Маменька любили потом эти хлебы на сухари резать и в посту в чай с
медом обмакивать, а у тетеньки надо всем выше стояло их древнее благочестие.
Спорили они, спорили, а все дело сделалось иначе.
Подвернулся вдруг самый нежданный случай.
Сидим мы раз с тетушкой, на святках, после обеда у окошечка, толкуем
что-то от Божества и едим в поспе моченые яблоки, и вдруг замечаем - у наших
ворот на улице, на снегу, стоит тройка ямских коней. Смотрим - из-под
кибитки из-за кошмы вылезает высокий человек в калмыцком тулупе, темным
сукном крыт, алым кушаком подпоясан, зеленым гарусным шарфом во весь
поднятый воротник обверчен, и длинные концы на груди жгутом свиты и за
пазуху сунуты, на голове яломок, а на ногах телячьи сапоги мехом вверх.

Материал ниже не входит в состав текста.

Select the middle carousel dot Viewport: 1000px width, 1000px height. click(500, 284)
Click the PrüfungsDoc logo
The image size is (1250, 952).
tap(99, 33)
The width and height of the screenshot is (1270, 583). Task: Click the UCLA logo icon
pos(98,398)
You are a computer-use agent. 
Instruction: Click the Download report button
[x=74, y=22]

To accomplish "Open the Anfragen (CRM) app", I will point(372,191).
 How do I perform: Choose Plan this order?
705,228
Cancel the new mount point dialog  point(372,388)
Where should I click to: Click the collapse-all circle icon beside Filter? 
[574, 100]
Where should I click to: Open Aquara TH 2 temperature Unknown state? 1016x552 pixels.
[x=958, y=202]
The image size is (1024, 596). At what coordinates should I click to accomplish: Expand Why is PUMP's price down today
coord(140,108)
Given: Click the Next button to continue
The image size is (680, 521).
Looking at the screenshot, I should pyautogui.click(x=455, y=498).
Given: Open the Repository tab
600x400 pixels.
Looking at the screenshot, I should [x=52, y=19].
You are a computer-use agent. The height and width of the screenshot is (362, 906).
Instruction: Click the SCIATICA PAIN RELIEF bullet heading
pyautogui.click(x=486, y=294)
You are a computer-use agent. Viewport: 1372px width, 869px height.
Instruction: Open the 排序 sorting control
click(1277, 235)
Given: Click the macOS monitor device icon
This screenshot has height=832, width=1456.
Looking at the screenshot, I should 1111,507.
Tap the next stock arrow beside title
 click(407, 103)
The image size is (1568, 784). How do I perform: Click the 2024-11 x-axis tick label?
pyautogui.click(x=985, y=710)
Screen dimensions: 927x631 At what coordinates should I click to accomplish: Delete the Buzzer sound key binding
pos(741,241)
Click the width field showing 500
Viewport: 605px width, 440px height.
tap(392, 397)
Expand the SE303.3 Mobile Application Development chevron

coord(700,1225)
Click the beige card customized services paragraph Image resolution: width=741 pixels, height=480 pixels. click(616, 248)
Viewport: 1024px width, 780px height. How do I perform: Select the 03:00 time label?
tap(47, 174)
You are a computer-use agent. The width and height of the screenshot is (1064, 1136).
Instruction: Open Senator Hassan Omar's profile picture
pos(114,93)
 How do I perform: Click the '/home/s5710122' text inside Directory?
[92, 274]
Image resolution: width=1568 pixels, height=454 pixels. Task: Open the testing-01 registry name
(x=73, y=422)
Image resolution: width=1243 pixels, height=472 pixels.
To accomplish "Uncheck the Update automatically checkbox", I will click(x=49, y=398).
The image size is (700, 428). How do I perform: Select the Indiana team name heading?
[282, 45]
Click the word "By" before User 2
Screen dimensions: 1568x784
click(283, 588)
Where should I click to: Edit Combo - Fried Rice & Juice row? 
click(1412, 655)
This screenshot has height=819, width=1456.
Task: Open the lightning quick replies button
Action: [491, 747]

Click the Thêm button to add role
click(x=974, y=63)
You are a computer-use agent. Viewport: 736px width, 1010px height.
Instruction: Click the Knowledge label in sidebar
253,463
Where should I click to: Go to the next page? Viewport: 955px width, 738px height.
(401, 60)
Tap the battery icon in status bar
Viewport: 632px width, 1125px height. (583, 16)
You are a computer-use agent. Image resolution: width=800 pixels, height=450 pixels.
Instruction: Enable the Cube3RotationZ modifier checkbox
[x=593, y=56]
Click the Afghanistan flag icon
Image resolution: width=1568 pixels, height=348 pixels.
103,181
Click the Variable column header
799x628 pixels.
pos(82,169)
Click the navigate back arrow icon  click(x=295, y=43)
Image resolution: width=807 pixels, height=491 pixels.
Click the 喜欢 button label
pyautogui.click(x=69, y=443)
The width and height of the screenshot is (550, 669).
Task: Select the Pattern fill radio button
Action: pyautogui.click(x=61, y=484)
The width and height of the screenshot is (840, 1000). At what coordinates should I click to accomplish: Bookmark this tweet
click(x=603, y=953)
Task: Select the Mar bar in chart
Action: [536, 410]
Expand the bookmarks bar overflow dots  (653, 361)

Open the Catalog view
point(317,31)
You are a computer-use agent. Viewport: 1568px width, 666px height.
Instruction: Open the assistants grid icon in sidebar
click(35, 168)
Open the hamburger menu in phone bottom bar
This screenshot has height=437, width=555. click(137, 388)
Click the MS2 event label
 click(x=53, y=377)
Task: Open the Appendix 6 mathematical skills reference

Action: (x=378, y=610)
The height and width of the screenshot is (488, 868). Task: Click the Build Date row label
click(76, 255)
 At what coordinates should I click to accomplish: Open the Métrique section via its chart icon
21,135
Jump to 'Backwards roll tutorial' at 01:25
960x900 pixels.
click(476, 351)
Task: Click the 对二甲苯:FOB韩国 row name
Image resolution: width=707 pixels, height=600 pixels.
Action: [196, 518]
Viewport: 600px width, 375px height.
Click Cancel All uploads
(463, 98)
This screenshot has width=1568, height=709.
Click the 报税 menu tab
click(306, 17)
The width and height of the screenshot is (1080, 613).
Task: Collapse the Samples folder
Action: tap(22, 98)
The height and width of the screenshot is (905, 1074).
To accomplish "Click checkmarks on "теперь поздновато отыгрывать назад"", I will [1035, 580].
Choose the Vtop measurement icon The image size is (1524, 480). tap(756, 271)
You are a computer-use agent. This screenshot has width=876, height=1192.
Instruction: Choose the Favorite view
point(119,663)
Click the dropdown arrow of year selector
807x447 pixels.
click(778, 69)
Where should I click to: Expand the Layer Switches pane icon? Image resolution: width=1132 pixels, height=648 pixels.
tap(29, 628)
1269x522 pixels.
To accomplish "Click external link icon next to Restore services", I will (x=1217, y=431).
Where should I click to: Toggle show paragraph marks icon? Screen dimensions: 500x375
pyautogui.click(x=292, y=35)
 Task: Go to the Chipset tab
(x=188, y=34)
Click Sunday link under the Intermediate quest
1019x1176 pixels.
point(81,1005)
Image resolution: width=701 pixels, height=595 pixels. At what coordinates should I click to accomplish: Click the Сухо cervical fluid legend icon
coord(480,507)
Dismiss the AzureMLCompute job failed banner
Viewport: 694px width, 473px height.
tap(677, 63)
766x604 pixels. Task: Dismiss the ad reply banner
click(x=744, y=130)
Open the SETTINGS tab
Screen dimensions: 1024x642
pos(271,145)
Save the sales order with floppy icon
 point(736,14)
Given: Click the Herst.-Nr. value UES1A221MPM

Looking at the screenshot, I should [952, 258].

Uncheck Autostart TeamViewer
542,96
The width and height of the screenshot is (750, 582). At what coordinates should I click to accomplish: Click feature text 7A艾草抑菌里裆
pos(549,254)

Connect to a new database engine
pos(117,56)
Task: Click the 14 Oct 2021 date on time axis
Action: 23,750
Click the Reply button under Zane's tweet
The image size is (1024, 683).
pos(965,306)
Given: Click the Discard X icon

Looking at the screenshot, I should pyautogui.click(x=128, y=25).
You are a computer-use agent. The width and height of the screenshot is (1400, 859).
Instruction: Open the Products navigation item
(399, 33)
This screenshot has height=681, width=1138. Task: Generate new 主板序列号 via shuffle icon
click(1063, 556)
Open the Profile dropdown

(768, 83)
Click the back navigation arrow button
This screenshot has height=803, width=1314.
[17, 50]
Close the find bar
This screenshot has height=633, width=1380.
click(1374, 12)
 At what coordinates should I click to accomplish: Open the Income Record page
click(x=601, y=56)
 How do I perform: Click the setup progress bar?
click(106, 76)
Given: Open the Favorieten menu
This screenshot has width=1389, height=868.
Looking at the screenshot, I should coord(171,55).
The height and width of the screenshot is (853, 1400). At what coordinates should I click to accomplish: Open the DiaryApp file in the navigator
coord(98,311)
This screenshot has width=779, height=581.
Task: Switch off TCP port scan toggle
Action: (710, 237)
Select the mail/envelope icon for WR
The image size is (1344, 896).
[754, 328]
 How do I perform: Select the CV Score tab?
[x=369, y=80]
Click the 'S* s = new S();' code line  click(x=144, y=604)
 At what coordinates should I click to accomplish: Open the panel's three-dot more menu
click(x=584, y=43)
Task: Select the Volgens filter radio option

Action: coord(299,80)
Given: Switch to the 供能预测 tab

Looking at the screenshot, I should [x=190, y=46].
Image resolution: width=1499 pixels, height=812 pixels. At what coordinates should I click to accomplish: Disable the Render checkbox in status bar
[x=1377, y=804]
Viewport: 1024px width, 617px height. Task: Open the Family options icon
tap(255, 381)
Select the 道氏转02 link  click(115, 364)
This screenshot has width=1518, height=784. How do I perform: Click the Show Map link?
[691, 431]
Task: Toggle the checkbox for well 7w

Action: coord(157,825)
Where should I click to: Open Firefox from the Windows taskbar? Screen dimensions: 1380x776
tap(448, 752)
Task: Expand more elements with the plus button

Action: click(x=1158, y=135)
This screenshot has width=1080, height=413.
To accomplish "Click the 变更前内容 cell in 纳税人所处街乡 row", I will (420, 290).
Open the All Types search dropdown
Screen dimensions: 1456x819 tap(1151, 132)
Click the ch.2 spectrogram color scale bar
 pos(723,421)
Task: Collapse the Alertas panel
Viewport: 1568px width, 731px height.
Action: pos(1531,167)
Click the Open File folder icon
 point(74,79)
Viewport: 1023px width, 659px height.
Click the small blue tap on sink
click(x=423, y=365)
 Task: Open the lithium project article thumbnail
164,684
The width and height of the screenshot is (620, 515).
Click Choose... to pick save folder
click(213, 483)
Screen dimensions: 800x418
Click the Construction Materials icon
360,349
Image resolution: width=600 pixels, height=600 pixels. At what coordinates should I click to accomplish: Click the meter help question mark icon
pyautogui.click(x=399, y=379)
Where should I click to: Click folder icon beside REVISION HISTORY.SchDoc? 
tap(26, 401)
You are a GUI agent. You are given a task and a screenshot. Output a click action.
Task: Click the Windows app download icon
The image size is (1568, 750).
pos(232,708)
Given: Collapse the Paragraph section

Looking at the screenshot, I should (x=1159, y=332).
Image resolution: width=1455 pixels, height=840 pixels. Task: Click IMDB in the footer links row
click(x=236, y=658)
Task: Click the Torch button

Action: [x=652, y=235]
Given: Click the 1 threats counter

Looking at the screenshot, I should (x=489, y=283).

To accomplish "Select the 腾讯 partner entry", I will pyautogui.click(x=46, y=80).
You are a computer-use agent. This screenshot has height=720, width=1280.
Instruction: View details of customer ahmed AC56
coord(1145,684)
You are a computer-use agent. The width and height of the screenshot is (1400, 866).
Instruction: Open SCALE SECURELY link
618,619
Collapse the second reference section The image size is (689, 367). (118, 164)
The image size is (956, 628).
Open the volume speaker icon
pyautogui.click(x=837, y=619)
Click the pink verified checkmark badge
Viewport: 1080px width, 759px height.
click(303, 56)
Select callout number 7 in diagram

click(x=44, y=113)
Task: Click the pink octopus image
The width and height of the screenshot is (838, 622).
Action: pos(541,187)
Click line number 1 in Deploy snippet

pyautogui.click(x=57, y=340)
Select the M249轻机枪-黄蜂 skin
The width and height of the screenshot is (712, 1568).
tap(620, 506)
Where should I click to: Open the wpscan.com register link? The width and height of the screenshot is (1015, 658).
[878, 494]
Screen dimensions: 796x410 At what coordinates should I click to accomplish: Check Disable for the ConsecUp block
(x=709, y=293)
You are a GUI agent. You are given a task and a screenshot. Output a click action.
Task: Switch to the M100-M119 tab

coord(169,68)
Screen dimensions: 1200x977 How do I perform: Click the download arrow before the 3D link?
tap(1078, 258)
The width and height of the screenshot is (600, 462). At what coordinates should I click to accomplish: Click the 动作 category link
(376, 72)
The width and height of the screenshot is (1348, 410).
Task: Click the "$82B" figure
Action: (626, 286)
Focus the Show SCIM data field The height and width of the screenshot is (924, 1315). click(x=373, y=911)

Встал этот человек и вытряхивается, как пудель, от снега, а потом
вместе с ямщиком зацепил из кибитки из-под кошмы другого человека, в
бобровом картузе и в волчьей шубе, и держит его под руки, чтобы он мог на
ногах устояться, потому что ему скользко на подшивных валенках.
Тетенька Катерина Леонтьевна очень обеспокоилась, что это за люди и
зачем у наших ворот высаживаются, а как волчью шубу увидала, так и
благословилася:
- Господи Исусе Христе, помилуй нас, аминь!- говорит.- Ведь это братец
Иван Леонтьич, твой дядя, из Ельца приехал. Что это с ним случилось? С самых
отцовых похорон три года здесь не был, а тут вдруг привалил на святках.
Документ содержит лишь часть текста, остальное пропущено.